Les répétitions à Phnom Penh ont également marqué le processus artistique. La chaleur, les moyens techniques limités, l’engagement bénévole de plusieurs participants ont façonné la création.

Frédéric Fisbach l’observe :« On est dans une économie de moyens très modeste. Mais la facture sera professionnelle, faite par des gens engagés dans un désir artistique. »

Madalina Constantin précise :« À 35 degrés, le corps ne fonctionne pas pareil. Il y a une sensualité qu’on n’aurait pas retrouvée dans un théâtre froid. Même si on joue en France, le corps gardera la mémoire de cette détente. »

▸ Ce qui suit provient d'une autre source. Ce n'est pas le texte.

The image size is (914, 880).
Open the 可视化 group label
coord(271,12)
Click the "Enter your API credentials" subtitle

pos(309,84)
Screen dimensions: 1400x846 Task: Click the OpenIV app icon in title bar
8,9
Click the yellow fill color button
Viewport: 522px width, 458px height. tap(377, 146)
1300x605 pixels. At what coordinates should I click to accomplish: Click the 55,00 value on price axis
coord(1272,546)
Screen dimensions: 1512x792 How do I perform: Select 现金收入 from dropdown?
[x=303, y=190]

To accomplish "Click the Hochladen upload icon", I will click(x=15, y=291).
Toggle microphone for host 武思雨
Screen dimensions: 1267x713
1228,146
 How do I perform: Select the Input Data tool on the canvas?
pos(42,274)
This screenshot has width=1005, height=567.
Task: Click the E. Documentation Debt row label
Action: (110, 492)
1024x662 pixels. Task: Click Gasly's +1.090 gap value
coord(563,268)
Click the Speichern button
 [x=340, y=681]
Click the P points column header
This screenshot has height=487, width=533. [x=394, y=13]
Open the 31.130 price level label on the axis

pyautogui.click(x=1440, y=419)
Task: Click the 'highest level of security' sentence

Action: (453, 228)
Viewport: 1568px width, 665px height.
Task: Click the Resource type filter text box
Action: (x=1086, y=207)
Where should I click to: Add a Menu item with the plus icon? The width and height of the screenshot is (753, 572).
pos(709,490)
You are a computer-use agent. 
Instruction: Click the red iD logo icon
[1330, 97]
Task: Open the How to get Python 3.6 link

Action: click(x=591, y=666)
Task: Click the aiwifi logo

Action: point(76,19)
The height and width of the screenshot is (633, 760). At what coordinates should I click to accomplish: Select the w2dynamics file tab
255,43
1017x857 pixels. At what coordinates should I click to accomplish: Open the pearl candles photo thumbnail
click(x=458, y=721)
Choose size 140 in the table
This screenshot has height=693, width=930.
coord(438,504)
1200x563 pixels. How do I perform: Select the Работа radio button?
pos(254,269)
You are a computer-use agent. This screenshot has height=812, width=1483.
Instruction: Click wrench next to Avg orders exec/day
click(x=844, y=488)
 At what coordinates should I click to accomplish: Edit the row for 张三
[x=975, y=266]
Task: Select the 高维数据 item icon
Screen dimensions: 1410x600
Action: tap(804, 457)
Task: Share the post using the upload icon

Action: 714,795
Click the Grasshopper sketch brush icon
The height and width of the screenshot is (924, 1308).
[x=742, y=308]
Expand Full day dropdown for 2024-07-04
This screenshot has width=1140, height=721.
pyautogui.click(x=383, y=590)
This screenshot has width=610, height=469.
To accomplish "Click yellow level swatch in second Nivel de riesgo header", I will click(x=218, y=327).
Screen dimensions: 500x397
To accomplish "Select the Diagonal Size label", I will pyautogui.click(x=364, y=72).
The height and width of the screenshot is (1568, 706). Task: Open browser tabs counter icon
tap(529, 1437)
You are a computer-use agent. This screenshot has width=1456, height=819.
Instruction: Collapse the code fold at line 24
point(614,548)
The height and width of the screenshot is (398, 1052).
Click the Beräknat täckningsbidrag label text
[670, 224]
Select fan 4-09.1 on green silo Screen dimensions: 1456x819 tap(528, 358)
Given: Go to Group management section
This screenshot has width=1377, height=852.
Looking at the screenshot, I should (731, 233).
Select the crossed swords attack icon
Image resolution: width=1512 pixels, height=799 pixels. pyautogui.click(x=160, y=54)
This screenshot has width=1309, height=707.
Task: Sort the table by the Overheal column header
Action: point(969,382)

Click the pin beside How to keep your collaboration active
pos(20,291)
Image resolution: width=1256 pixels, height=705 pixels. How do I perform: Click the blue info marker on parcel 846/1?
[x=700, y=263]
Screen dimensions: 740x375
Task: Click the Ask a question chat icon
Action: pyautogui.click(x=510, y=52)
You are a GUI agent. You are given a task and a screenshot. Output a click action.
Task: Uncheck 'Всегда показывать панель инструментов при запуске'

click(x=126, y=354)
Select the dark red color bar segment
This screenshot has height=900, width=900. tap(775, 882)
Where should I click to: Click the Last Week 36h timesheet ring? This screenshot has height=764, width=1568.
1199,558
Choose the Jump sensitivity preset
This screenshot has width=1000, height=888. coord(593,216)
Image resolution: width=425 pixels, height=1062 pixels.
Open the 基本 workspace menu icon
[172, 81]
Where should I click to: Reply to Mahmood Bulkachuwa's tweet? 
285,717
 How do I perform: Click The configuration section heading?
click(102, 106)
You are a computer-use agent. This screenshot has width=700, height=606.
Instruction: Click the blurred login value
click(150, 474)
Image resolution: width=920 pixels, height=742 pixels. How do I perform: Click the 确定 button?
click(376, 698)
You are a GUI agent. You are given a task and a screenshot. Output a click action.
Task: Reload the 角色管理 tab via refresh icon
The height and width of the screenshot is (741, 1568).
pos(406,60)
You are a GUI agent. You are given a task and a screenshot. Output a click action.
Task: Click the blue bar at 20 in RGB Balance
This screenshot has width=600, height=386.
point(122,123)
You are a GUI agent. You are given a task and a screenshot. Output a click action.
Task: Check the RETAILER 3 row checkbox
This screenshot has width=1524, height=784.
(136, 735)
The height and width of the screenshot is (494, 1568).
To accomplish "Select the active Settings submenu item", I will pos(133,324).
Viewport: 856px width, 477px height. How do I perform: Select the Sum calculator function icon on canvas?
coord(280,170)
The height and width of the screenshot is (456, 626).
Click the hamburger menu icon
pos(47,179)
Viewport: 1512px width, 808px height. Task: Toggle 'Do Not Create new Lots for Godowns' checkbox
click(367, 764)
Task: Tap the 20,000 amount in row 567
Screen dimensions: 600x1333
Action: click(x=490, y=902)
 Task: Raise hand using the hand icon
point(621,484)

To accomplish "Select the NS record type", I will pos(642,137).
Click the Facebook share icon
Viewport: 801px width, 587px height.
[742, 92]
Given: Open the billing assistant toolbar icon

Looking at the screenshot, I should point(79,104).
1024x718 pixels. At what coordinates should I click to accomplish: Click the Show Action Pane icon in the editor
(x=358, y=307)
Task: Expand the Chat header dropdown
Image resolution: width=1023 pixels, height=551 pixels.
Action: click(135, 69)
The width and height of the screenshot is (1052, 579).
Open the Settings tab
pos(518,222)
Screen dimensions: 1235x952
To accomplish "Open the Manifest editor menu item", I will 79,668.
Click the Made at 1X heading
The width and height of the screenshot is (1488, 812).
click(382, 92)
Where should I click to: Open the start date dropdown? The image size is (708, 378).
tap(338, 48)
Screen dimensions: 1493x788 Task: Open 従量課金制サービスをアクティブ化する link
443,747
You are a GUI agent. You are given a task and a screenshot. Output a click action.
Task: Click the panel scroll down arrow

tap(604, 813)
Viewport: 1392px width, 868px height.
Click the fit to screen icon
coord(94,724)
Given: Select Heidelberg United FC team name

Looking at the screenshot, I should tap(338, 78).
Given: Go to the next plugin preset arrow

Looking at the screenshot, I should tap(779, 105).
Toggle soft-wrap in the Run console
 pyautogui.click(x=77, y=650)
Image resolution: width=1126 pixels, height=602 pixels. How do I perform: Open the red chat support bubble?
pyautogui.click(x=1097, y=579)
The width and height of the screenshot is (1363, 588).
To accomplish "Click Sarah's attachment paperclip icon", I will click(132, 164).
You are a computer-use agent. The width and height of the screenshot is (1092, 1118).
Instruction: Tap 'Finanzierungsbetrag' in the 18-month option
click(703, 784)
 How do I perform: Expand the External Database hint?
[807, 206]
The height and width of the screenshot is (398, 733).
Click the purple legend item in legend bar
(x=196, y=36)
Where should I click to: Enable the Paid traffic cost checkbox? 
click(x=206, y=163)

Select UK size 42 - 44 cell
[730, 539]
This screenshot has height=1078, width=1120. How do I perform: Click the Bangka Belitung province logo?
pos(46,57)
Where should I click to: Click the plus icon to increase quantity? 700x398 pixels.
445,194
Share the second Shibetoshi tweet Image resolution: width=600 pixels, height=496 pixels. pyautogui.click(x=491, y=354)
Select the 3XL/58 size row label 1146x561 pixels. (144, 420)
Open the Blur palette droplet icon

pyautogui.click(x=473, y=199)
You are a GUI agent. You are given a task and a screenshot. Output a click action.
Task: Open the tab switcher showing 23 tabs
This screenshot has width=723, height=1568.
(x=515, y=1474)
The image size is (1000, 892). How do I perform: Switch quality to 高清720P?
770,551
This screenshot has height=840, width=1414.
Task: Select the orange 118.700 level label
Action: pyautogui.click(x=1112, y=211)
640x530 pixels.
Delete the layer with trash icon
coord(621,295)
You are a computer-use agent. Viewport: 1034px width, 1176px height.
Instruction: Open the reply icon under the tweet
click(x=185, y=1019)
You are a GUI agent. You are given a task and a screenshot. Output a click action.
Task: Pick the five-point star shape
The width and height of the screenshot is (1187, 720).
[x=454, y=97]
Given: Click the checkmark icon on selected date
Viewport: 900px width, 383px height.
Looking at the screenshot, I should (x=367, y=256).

Une empreinte de Phnom Penh dans l’identité de l’œuvre.

 

Une parole féminine assumée

Le spectacle repose entièrement sur des voix féminines portées par des femmes. Le metteur en scène dit avoir été marqué par leur engagement :« Je les ai trouvées très responsables. Elles ont des choses à dire et elles les disent. »

De leur côté, les comédiennes décrivent un processus collectif. L’une d’elles confie :
« Il ne se place pas seulement comme un metteur en scène qui dit ce qu’il veut. Il se met aussi comme un spectateur. C’est une création pour chacun d’entre nous. »

 

Et pour la suite… ?

Après les représentations du 4 au 8 mars à The Last Stage, une diffusion en France est envisagée pour 2027, sous réserve de partenaires.

L’objectif serait de permettre aux actrices cambodgiennes de présenter leur travail à l’étranger, dans une logique de circulation artistique.

D’ici là, Finding Myself (in mirage) s’inscrit dans une dynamique plus large : renforcer une scène théâtrale contemporaine à Phnom Penh et accompagner l’émergence d’artistes khmers appelés à prendre progressivement la direction des structures locales.